After the Summer Games begins this Saturday, the public won’t care much about politics, and that includes these two issues. While the public’s interest shifts to the two-week-long Games taking place more than 1,000 miles away, the PR manager implied that the Blue House and the Saenuri Party will have earned themselves more time.

According to poll data from Realmeter, a comparison between the number of gold medals Korea won in the past Olympics and the approval ratings of former presidents prove in part why the Minjoo Party is so concerned.

Former President Lee Myung-bak’s approval rating shot up 7 percentage points from 21.8 percent before the 2012 London Olympics to 28.8 percent right after the Games. Team Korea that year won 13 gold medals, the fifth highest in the world.

Four years before, he saw his approval raised by 13.4 percentage points, from 16.5 percent to 29.1 percent, after the 2008 Beijing Olympics.
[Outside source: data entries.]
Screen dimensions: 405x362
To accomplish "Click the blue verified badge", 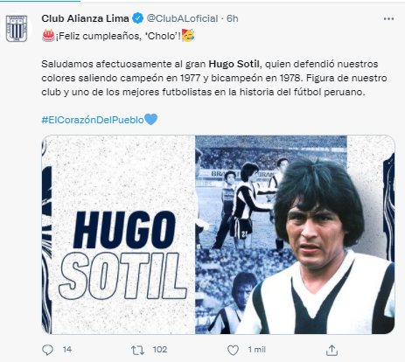I will click(137, 18).
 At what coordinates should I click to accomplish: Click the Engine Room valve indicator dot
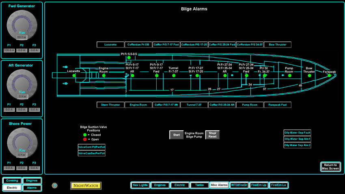click(104, 75)
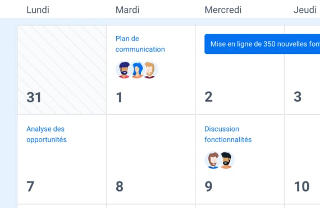Select day 1 number in calendar
The image size is (320, 208).
coord(119,97)
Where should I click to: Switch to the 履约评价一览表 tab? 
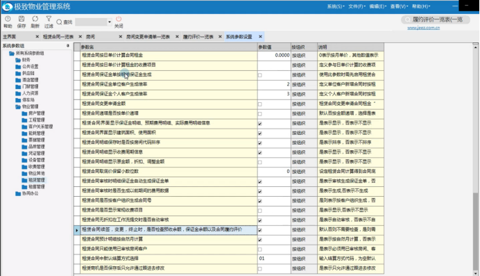(x=198, y=37)
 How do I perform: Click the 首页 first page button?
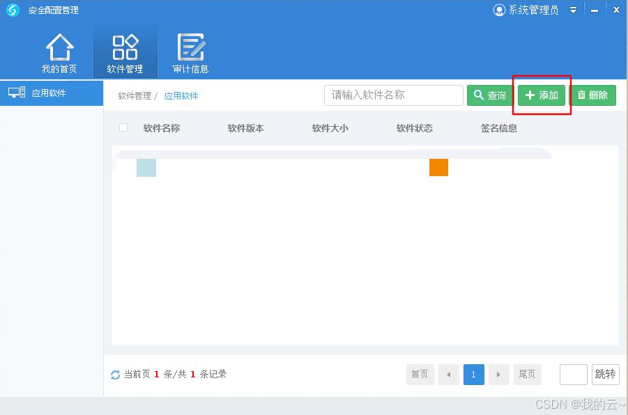point(420,375)
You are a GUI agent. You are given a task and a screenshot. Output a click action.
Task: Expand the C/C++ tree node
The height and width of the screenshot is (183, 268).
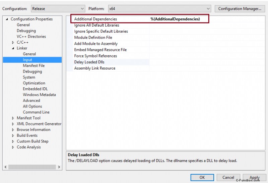click(x=13, y=42)
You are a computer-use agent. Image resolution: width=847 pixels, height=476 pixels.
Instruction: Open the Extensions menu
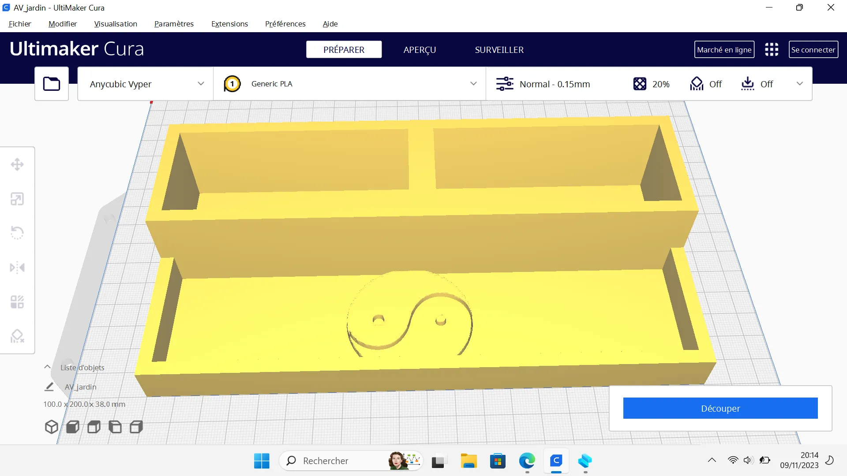(229, 24)
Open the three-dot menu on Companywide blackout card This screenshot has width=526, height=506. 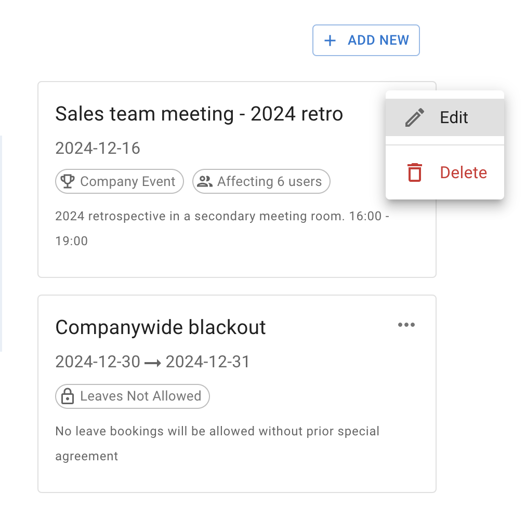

Team Korea won 13 gold medals to clinch seventh in the world. It was also the greatest number of golds the country had ever won in its history at the Olympics.
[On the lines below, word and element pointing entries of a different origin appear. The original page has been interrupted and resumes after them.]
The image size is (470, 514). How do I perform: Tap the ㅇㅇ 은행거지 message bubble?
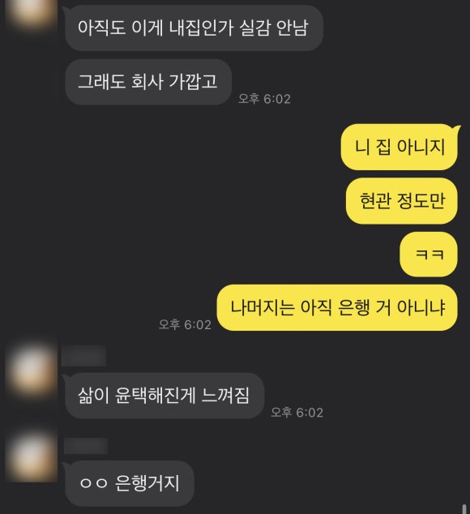(x=130, y=483)
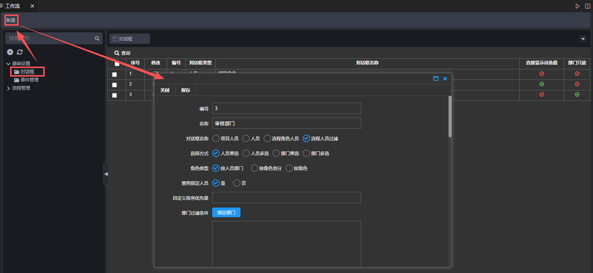Select the 按角色划分 radio option
Viewport: 593px width, 273px height.
pyautogui.click(x=255, y=168)

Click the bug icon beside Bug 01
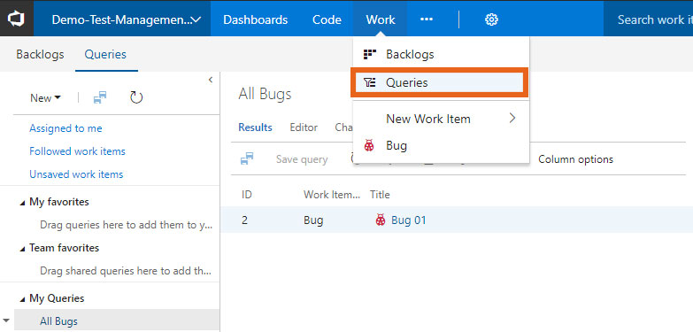click(x=380, y=220)
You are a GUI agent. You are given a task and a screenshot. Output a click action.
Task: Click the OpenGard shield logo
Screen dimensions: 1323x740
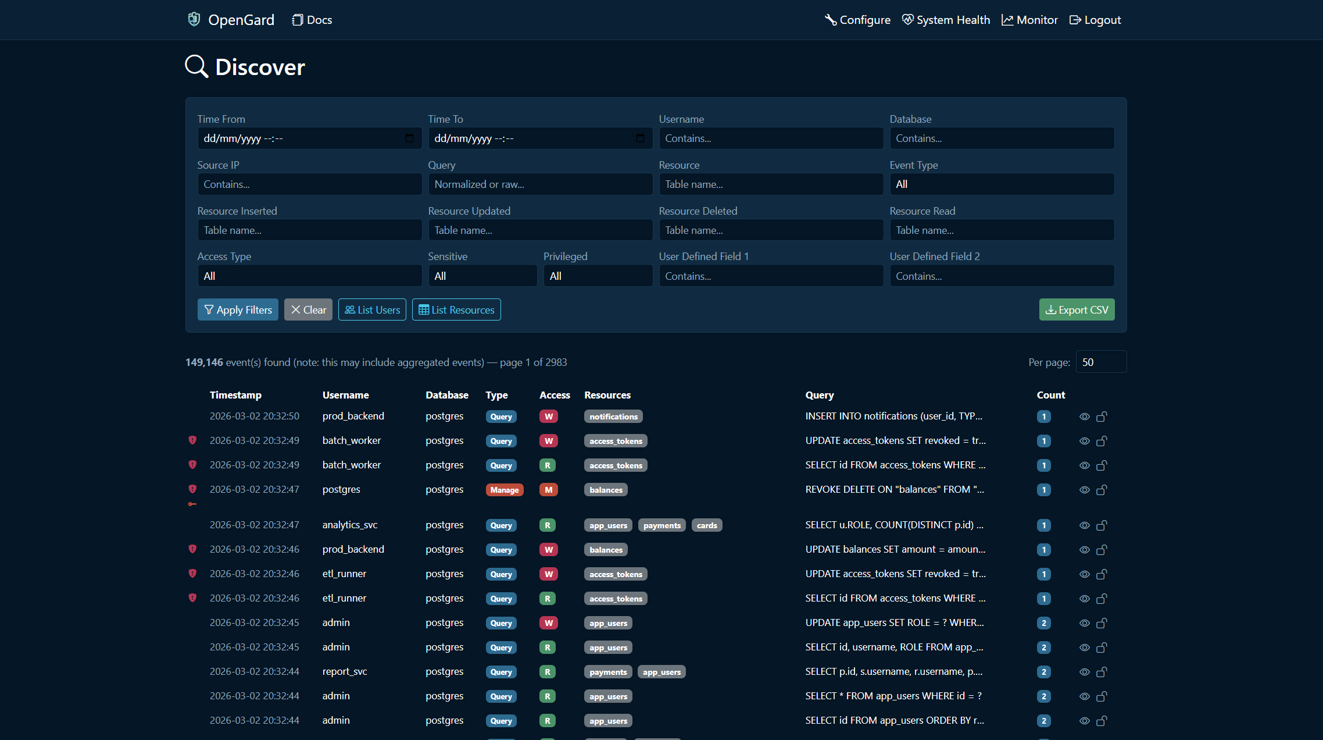click(194, 19)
For former President Lee, whose administration battled with the public’s mad cow disease scare before the Games, Korea’s final ranking was like rain after a long drought. Just weeks earlier, thousands of protestors had swarmed the streets after a popular show on MBC highlighted the possible dangers of consuming American beef and claimed Koreans have a special vulnerability to mad cow disease.

Public distrust escalated even more when the Korean government pushed forward its decision to include the imported items in a newly signed trade agreement with the United States.

Lee Dong-gwan, who worked as a Blue House spokesman during the turmoil, acknowledged that the London Games did well for the presidential office. “State affairs were in gridlock because protestors were staging candlelight vigils,” Lee said. “But the national team put up a good fight and helped us break through.”